First Lady Tammy Murphy, who has made maternal and infant healthcare a policy priority, called these disparities “abhorrent” and joined DHS Commissioner Carole Johnson in describing the current outcomes as “unacceptable.” They pledged to continue their work to reduce these disparities and welcomed the new help from the Chicago center.

“Today’s announcement gives us one more tool in this fight by giving us the platform and support to work together with other payers and health care providers to innovate to improve outcomes. We look forward to the collaboration,” Johnson said when the program was announced Monday.

New Jersey legislation

Earlier this year, Murphy launched the Nurture NJ campaign to increase public awareness of these issues. DHS has expanded Medicaid coverage for doula services and is working to add group prenatal classes to the benefit portfolio. Earlier this year, Gov. Phil Murphy signed into law a package of legislation designed to standardize clinical birthing practices, create more culturally appropriate care, and empower women in the process.

The latest announcement of the collaborative initiative also drew praise from Jennifer Velez, the executive vice president for community and behavioral health at RWJ Barnabas, who said the network is “extremely pleased” to be included in the partnership. Its work will focus on hospitals it runs in Newark and Jersey City, she said.

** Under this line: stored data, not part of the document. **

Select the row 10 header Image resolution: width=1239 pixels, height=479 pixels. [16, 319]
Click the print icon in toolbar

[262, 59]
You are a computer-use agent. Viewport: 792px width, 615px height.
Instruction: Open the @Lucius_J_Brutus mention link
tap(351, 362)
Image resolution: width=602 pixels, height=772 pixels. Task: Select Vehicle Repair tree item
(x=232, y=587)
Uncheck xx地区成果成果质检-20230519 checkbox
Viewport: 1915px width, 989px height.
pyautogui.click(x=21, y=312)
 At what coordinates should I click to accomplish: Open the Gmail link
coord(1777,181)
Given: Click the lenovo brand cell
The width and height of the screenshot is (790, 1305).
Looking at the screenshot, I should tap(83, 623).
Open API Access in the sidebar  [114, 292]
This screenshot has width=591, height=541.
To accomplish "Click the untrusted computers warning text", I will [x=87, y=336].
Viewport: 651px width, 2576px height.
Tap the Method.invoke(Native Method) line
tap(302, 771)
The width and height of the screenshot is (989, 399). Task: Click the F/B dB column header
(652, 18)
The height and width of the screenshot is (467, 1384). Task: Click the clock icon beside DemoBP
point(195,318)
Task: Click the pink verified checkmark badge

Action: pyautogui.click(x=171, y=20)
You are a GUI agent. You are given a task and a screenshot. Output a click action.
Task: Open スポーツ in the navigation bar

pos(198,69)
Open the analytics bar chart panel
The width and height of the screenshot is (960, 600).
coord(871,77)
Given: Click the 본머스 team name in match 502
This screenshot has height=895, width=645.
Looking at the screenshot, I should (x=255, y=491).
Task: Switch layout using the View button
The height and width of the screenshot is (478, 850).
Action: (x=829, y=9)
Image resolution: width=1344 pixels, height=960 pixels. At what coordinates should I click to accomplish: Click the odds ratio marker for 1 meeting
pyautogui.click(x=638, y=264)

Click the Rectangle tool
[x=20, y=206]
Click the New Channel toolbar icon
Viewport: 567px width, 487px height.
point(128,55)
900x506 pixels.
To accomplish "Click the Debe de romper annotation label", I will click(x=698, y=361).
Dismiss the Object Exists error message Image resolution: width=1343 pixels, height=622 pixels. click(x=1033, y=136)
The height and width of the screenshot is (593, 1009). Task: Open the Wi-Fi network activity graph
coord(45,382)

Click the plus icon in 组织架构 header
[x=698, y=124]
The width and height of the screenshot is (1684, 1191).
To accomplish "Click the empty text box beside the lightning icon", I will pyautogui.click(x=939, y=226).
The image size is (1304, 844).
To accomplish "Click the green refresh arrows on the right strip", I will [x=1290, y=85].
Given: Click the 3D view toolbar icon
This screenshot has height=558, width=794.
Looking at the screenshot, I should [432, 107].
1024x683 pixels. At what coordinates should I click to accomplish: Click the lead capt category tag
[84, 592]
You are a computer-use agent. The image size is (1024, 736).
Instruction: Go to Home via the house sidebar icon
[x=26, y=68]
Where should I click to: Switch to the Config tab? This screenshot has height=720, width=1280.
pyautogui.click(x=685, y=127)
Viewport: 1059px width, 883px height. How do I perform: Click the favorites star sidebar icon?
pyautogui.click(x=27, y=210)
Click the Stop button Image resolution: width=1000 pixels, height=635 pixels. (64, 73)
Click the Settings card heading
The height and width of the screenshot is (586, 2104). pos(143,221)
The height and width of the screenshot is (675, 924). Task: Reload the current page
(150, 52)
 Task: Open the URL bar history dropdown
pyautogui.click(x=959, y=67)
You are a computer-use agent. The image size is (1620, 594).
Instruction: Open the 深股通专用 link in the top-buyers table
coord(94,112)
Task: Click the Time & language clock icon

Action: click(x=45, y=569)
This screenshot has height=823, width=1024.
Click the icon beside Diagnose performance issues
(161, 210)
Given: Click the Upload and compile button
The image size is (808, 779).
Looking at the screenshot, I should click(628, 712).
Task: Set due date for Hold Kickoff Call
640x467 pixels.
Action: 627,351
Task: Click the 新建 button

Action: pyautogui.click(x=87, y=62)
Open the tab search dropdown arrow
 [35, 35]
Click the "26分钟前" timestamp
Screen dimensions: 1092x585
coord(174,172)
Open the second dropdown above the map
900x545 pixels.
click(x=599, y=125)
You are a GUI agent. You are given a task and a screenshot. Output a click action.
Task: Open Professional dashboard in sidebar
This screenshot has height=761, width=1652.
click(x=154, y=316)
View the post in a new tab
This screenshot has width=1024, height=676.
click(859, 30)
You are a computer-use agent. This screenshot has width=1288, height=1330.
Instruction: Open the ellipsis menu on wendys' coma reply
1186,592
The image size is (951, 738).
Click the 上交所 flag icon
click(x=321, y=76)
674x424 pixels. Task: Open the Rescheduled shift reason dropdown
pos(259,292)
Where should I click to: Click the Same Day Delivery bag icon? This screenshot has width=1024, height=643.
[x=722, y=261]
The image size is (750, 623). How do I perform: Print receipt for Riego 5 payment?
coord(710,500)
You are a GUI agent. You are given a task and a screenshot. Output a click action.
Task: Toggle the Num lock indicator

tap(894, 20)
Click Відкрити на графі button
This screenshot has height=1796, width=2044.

“With the collective resources, reach and commitment we bring to this effort, our team is uniquely qualified to develop innovative solutions that make New Jersey a model state for improving maternal health and making sure all children get the healthy start in life they deserve,” added Mark Barnard, executive vice president for government programs and operations at Horizon, which insures 3.8 million New Jerseyans.

In general, the seven national partnerships are tasked with designing new methods to deliver and pay for healthcare in ways that address outcome disparities. The work will involve two phases, according to Cook, with the center coordinating the project.

What’s fueling the disparities?

First, teams will explore what is fueling unequal outcomes for certain groups — like individuals who are homeless or returning home from prison — and devise ways to reduce these gaps through Medicaid reforms, he said. Secondly, they will design an insurance payment model to incentivize more equitable outcomes, so that reducing disparities makes business sense for those paying the bills.

The project is framed by a national shift away from the fee-for-service model, in which doctors and other providers are rewarded based on the volume of care they provide, Cook explained. Instead, solutions could involve more value-based systems, he said, in which caregivers are reimbursed based on outcomes, or other methods. “It’s really wide open to how (the partnerships) want to do that and structure that,” he said.

The teams might benefit from some of AHE’s previous work with dozens of hospital systems and a limited, three-site pilot project the center completed a few years ago which also involved insurance companies, Cook said. But this time around the conversation will also include state Medicaid officials, and members, in an effort to devise more comprehensive, effective models.

“No one has done this before,” Cook added. While solutions are often highly specific, he said, the goal is to create models that could be beneficial to others around the country.